Summary: Restored 13 / 14 files/dirs (5.858 MiB / 5.858 MiB) in 0:00
Fatal: There were 13 errors

ERRORS, RESTORED FILES, BUT CAN’T OPEN/EDIT/DELETE FILES W/O MOD WINDOWS PERMISSIONS

WITH RESTIC 0.16.5

restic16 -r MyBackup restore dbe0d2df --target C:/users/REDACTED/desktop/RestoreRestic16
repository d0216eb6 opened (version 2, compression level max)
[0:00] 100.00%  2 / 2 index files loaded
restoring <Snapshot dbe0d2df of [E:\nero] at 2024-09-17 22:46:35.0567189 -0500 CDT by Win11-VM\REDACTED@Win11-VM> to C:/users/REDACTED/desktop/RestoreRestic16
Summary: Restored 14 files/dirs (5.858 MiB) in 0:00

NO ERRORS, SUCCESSFUL RESTORE, ACCESSIBLE FILES

This seems to happen mostly from files that were backup from the network. E:\ is a mapped network drive. However, I did test with files straight from the system and also got similar errors. In the case below, I back up my pictures folder, and here’s what I get when I restore:

WITH RESTIC 0.17.1

restic -r MyBackup restore latest --target "C:/restored"
repository d0216eb6 opened (version 2, compression level max)
[0:00] 100.00%  3 / 3 index files loaded
restoring snapshot 43e802d4 of [C:\Users\REDACTED\Pictures] at 2024-09-17 23:02:00.359676 -0500 CDT by Win11-VM\REDACTED@Win11-VM to C:/restored
ignoring error for \C\Users: UtimesNano: Access is denied.
Summary: Restored 11 / 12 files/dirs (1.469 MiB / 1.469 MiB) in 0:00
Fatal: There were 1 errors

It’s very strange and it’s keeping me from totally upgrading to 0.17.0. Anyone experiencing this?

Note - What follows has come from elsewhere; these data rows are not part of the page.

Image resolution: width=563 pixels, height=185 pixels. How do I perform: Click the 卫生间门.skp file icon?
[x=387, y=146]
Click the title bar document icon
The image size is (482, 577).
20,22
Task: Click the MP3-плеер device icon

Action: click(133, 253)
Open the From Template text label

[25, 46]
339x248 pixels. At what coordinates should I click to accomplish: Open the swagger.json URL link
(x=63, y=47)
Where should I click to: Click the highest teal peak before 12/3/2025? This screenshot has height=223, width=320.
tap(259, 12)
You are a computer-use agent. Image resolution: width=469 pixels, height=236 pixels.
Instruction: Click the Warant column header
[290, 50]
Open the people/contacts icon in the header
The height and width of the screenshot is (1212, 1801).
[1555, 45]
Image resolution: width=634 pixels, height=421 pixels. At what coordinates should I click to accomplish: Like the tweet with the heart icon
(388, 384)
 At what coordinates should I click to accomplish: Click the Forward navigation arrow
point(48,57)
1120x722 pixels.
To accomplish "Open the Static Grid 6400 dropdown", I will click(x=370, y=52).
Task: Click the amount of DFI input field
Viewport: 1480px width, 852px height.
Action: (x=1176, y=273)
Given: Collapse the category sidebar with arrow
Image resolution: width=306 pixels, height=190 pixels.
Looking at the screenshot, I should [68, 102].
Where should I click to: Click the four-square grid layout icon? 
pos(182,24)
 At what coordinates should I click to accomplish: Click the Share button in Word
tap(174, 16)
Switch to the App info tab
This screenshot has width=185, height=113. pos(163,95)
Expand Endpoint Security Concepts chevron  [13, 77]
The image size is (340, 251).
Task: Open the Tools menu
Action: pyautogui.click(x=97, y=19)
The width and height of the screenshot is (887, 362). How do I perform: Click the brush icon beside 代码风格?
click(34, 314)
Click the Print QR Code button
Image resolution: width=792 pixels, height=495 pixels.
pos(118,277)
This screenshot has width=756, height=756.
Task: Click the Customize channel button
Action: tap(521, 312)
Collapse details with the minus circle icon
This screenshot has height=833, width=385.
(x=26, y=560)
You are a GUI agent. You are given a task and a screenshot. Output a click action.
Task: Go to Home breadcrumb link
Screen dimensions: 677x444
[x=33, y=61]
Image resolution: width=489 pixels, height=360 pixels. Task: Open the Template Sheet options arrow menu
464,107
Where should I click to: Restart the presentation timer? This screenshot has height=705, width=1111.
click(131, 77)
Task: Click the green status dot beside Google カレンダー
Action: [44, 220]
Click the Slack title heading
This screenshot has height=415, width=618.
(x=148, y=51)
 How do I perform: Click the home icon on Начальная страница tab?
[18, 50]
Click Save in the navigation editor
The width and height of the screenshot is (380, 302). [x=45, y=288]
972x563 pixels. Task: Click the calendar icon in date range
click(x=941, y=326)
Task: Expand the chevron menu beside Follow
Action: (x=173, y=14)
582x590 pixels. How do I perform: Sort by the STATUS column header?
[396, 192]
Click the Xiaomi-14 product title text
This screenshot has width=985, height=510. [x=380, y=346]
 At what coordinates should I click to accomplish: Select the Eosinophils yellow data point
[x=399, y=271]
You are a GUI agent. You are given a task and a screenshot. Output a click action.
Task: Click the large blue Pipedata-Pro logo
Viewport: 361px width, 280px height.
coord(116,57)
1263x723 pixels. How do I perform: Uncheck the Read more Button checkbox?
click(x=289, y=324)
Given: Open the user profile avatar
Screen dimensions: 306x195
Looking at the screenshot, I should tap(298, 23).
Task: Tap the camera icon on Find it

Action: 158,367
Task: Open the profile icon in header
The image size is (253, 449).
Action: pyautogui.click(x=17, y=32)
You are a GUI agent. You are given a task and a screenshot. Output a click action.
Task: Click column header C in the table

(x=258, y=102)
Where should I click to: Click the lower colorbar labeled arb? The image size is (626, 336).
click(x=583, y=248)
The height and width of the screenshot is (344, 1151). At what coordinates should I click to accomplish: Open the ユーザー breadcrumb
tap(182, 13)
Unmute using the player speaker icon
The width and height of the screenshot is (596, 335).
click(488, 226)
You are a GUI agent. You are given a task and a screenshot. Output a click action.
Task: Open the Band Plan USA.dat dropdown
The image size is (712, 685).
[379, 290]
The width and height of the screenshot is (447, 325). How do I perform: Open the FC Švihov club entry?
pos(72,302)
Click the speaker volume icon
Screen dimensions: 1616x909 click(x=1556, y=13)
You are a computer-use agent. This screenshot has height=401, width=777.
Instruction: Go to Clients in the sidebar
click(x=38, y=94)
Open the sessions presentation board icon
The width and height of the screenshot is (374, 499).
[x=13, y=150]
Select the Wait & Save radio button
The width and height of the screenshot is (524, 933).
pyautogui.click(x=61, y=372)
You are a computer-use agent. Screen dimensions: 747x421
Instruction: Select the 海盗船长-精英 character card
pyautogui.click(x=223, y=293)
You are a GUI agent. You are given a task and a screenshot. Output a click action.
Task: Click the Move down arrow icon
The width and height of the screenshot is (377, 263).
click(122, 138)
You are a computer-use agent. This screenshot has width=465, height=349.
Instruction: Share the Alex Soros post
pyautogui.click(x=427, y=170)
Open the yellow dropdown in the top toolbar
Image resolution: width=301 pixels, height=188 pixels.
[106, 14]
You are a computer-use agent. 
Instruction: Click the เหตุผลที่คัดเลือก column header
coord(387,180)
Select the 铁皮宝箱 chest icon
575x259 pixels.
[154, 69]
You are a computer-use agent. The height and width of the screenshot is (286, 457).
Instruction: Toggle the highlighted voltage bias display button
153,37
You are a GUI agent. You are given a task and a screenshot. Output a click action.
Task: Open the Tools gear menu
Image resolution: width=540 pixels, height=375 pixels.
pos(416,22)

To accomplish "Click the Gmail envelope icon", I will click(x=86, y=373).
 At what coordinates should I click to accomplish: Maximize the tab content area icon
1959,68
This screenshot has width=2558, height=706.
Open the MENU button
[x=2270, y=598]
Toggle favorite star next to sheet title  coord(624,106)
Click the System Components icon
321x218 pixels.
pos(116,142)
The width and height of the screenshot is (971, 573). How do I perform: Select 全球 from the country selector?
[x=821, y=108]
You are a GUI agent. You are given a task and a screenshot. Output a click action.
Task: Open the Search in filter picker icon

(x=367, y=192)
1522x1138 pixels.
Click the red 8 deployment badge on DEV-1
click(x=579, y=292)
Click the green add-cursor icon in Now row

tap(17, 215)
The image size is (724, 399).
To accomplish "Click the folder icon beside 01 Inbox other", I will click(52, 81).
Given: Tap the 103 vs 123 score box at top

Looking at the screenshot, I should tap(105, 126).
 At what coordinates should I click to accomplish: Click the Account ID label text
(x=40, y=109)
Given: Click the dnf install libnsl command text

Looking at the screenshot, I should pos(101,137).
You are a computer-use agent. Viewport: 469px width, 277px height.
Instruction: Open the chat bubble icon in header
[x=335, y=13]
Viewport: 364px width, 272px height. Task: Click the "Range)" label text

I was thinking it was my NAS and the file permissions on it. But then I ran a test with a fresh repo and only backup files directly from the system itself and still got access denied errors. No errors at all with 0.16.5.

ProactiveServices · September 19, 2024, 12:54am

Is your anti-virus causing a problem? It could be relevant that the files are all binaries. Perhaps the old restic version is excluded in some way.

Daftbott · September 19, 2024, 3:37am

Oh i didn’t think of that. But still get the same errors no matter what.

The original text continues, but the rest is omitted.